A Split Sec­ond of Light is that brief moment when (as the poet writes in an early poem) “A pin­hole of light appears through the clouds” and what is beheld is cap­tured for­ever, whether by paints on can­vas, pho­tographs in albums or words on paper. Stew­art Flor­sheim, award win­ning San Fran­cisco Bay Area poet, once again dis­plays his tal­ent for rec­og­niz­ing that exact moment, from clouds into clarity.

Because many of these poems are remem­brances from early child­hood, ado­les­cence and adult­hood, the book becomes more than a col­lec­tion, and with Florsheim’s strength of see­ing the words within a pic­ture, the poems beg to be read in almost one sit­ting. The book is divided into three seam­less sec­tions, each set apart with a pho­to­graph by Leon Boren­zstein, inter­na­tion­ally renowned pho­tog­ra­pher and also a Bay Area res­i­dent. Each pho­to­graph is accom­pa­nied by a quote, one from Deuteron­omy, Shake­speare and Woolf.
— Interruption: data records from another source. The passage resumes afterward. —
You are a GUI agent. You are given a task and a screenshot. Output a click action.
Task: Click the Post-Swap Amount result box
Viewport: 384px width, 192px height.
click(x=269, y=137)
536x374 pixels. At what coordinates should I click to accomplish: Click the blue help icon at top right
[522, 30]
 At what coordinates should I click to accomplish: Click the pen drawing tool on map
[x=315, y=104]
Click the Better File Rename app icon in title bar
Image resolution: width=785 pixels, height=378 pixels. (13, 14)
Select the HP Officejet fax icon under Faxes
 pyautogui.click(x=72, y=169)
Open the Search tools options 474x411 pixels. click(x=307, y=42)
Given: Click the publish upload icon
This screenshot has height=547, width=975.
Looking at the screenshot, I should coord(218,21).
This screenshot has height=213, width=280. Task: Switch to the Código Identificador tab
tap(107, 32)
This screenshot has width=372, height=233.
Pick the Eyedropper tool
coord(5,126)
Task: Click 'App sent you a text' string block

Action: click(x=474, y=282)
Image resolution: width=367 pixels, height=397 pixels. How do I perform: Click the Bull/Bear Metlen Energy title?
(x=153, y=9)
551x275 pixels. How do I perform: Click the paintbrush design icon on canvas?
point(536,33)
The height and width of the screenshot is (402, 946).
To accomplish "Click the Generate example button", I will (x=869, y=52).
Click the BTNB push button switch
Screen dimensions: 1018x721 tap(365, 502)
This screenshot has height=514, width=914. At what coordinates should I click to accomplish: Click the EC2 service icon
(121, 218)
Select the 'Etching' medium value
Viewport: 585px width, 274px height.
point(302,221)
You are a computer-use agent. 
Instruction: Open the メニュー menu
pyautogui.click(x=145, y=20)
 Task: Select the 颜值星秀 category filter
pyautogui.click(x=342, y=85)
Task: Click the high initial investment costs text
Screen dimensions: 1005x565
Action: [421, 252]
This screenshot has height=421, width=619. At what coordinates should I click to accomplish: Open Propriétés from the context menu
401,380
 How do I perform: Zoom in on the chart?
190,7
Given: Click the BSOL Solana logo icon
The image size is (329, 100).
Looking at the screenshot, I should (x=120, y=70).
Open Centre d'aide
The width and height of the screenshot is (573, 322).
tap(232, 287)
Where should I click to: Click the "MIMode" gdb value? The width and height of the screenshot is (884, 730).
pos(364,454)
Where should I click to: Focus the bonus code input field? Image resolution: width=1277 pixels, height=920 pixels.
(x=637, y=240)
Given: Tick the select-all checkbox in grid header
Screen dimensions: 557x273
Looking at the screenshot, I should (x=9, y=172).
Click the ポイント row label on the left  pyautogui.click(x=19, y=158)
It is in an early poem, “Mother’s Favorite Draw­ing,” that the poet tells us flat out what the book will hold for the reader:

I am with her when she sees the draw­ing
at the gift shop after I drag her through the Met –

The poems will be about fam­ily and pic­tures and stories:

It’s the Käthe Koll­witz of a woman clutch­ing
her child—my mother inter­ro­gat­ing the child’s eyes

And more than that, by the end of this poem the reader knows exactly how impor­tant pic­tures, on a wall or on a page, can be:

Mother wants to hang it over her bed in a spot
framed now by the shadow of the fire escape,

the steps and lad­der imposed over mother and child
brac­ing them for­ever in flight.

Light, both its source and its effect, is felt through­out the book as in these lines from “Exposed”: Next door our neigh­bors are singing in/​Hebrew, “Grace after Meals”: the fog lifts,/the stars assem­ble in a sin­gle word—Amen. Read­ers will rec­og­nize Vermeer’s paint­ing of “A Lady Writ­ing,” but will see it again almost for the first time: …as if to say she’ll accept/​the pearls lying on the table:/from every cor­ner of her eyes, yes, yes,/her feather pen about to float/​out of her hand, into the source of light./

Flor­sheim is a poet of depth and clar­ity, a poet who wastes noth­ing in words drawn from his heart and enriched by his Jew­ish cul­ture. These poems cap­ture and enlarge our under­stand­ing of A Split Sec­ond of Light.